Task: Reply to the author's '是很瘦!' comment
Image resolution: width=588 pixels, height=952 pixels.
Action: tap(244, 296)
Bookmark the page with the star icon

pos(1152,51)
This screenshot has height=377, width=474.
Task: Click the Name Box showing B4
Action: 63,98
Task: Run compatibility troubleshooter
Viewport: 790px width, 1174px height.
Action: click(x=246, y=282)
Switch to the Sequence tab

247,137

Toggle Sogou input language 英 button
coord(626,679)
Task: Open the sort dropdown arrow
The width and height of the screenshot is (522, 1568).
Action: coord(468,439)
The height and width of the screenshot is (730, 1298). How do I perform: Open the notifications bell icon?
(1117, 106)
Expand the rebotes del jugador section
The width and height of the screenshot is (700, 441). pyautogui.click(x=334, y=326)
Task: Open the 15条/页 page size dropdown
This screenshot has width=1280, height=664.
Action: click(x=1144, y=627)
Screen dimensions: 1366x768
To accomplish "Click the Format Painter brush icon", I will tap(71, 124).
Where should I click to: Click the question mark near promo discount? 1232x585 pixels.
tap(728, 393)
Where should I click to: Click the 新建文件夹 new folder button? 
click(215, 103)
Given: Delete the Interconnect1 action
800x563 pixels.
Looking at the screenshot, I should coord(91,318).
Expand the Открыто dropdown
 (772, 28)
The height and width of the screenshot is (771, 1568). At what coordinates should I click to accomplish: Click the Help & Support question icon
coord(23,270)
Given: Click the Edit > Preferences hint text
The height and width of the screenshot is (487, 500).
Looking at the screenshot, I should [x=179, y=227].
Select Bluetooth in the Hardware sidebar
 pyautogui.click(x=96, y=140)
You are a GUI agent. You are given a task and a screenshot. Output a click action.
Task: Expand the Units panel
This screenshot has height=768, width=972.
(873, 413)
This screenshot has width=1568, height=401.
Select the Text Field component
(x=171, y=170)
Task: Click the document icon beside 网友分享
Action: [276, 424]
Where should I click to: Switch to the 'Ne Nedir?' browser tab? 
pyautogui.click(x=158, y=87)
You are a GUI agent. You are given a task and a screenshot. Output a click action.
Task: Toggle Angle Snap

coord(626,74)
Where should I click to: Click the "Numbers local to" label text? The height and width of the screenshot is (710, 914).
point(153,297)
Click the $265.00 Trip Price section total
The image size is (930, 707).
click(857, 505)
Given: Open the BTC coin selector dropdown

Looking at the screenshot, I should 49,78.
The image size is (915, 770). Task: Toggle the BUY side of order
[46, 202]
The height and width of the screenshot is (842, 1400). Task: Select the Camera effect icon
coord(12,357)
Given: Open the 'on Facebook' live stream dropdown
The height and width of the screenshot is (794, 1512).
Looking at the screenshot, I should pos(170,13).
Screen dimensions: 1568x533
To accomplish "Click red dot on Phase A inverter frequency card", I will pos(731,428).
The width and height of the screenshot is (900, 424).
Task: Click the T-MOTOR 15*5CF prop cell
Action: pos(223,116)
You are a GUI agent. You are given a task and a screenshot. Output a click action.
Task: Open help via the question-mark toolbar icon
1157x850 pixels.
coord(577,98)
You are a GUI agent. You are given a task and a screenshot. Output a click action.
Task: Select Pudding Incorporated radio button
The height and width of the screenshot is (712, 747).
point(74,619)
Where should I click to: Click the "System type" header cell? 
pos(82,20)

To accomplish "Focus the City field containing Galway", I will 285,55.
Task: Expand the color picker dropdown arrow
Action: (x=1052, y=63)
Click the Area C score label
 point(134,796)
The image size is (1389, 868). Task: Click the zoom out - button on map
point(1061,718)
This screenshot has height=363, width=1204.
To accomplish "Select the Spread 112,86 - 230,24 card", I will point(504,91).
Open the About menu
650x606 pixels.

Required work: What is needed is a single number: how many lines of the data contain the word "dimensions".

Result of this task: 2